Cover image: Alessandro Scagliusi-EyeEm/GettyImages
Architecture: Bari Vecchia, a historical tour through Bari’s heritage
Its cobblestone historical centre – known as Bari Vecchia – is built next to the sea surrounded by a wall that whisks you away to Norman times. Its streets hide emblematic buildings including the mediaeval basilica of San Nicolás. The construction – which spanned the 11th and 12th centuries – is an example of Romanesque style, the same as the Cathedral of San Sabino, just a few steps away.
The mediaeval towers were placed along the coast to be used as a defence against the Saracen pirates. The Norman-Suebi Castle’s towers are the most impressive, and reflect the influence of all the peoples who passed through it.
Gastronomy: Orecchiette, focaccia and seafood: not to be missed
La Puglia is a region filled with olive trees, almond trees and grapevines. As a fishing city, Bari’s cuisine also includes a lot of seafood and fish, though never without the presence of the pasta so typical of Italy.

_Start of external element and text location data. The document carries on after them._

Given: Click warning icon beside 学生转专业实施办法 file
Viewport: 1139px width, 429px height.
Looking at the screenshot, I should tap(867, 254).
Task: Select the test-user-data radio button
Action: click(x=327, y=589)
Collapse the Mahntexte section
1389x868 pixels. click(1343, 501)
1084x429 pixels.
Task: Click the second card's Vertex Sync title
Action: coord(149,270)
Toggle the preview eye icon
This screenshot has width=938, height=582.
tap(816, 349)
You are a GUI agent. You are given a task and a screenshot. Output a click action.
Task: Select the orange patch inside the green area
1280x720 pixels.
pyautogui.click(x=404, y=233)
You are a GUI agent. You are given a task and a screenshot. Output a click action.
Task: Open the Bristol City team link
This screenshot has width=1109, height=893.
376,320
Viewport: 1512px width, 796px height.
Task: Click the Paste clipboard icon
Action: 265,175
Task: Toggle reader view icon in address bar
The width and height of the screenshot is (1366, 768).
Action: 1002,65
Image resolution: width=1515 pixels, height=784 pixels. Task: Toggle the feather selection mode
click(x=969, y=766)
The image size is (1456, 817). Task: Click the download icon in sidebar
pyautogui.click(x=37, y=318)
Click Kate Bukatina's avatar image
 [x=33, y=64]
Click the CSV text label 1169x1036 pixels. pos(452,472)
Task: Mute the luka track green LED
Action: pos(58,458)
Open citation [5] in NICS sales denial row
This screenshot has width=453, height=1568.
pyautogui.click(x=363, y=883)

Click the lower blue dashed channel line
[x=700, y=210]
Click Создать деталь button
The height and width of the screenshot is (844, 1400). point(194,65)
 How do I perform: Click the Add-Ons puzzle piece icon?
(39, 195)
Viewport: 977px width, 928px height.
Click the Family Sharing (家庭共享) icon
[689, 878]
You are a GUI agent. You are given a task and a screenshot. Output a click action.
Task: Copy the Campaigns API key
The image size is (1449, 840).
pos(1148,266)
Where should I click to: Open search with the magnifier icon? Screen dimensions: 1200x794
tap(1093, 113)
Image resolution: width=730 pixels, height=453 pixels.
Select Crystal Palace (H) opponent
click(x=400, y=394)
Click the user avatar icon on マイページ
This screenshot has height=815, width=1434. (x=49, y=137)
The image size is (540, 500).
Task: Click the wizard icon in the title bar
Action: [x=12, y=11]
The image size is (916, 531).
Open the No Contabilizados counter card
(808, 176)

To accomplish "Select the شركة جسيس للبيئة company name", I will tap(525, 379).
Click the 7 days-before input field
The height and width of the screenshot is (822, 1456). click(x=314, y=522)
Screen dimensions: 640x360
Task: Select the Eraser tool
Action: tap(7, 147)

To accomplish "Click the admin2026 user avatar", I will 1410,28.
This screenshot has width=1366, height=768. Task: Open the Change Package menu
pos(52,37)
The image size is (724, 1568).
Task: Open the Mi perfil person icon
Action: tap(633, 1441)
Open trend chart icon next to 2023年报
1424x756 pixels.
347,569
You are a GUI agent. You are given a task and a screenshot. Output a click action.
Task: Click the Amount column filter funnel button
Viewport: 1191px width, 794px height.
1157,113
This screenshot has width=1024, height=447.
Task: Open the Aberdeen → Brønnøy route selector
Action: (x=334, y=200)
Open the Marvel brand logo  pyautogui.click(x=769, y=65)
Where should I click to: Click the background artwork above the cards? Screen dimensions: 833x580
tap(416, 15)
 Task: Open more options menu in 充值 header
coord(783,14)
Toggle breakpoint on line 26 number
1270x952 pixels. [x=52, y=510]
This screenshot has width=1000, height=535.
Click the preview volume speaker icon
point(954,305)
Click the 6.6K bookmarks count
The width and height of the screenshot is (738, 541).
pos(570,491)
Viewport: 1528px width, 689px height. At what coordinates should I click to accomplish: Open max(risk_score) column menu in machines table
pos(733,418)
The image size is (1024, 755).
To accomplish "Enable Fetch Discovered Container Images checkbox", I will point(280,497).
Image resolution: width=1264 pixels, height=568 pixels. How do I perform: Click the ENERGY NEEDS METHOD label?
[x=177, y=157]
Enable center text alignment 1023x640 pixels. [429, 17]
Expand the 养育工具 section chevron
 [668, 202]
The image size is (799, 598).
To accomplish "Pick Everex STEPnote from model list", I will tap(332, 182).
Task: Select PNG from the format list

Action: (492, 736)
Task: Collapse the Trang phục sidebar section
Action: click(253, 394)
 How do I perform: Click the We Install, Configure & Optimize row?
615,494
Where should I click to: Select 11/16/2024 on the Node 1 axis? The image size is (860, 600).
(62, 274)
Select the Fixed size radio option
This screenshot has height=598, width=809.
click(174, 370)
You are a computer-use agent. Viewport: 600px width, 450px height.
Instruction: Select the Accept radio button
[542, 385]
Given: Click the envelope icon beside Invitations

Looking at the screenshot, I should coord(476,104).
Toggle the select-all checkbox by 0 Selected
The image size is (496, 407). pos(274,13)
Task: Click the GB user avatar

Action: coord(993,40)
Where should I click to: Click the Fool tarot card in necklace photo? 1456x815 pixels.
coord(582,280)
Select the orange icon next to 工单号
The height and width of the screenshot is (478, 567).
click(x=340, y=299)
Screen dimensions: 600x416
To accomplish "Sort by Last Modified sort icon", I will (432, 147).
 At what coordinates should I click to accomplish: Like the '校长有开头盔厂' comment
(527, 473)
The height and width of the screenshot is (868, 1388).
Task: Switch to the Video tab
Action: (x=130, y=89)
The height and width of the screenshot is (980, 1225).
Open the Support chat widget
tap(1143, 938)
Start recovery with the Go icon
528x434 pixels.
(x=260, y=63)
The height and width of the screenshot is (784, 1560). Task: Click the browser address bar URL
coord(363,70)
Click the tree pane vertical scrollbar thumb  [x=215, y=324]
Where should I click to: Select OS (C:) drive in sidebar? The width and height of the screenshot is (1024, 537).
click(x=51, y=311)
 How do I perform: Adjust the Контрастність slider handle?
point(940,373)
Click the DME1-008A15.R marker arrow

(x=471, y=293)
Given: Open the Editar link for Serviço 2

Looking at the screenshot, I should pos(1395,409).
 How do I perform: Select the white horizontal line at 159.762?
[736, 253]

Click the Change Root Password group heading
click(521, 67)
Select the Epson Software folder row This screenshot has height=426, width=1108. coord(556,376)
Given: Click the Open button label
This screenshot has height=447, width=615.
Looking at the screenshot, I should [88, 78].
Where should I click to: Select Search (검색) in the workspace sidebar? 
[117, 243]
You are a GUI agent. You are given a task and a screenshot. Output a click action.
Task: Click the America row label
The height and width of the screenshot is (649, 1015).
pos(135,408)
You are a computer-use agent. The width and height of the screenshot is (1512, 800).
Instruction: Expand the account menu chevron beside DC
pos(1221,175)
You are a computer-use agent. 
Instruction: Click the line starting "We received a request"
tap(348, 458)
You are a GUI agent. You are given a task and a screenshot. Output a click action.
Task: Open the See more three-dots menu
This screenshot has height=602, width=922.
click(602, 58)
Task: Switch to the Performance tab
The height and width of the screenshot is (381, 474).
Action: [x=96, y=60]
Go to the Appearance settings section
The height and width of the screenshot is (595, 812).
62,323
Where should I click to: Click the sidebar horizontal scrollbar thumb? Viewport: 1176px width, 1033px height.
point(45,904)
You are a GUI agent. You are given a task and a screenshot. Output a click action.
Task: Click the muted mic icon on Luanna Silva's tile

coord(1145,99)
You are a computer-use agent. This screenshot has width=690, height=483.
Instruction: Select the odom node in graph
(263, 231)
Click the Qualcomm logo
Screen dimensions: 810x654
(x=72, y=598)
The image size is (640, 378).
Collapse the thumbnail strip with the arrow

To really get to know Bari’s rich culinary specialties, it’s necessary to try its street food. Besides the focaccias, Altamura bread (with its own designation of origin) or Bari-style rice, of course there has to be pasta.
Orecchiette is a traditional pasta in the region known in Bari as “street pasta” as the locals still leave it to dry by the doors of their houses and then sell it at reasonable prices. Arco Basso is a good place to find this pasta; its original recipe is accompanied with turnip greens.
Sea: the turquoise coast
With one of the Adriatic’s largest ports and its waters bathing the entire city, Bari has one of Italy’s longest boardwalks. The local beach is Pane e Pomodoro and a drive along the coast will reward you with impressive views of the characteristic turquoise water. What’s more, the small road crosses paradisiacal beaches usch as the Polignano a Mare (35km) – known for its cliffs – or Monopoli (44km), which is just as impressive, but calmer.
In addition, Polignano a Mare is famous for its caves. It’s ideal to visit them in one of the boat rides offered locally.
Shopping: Apulia’s Little Milan
Sparano Via is a luxury shopping street par excellence. It’s home to famous brands, independent Italian designers’ shops and large chains such as Sisley, which belongs to Benetton. A less expensive option is Corso Cavour, also famous for its large number of artisanal ice-cream shops. The Market on Via Tommaso Fiore – which opens Monday mornings – is the best option for shopping for secondhand items, shoes and local handicrafts.
In the Fashion District – located in the Malfetta area 35 minutes from Bari – you’ll find popular brands at the lowest prices.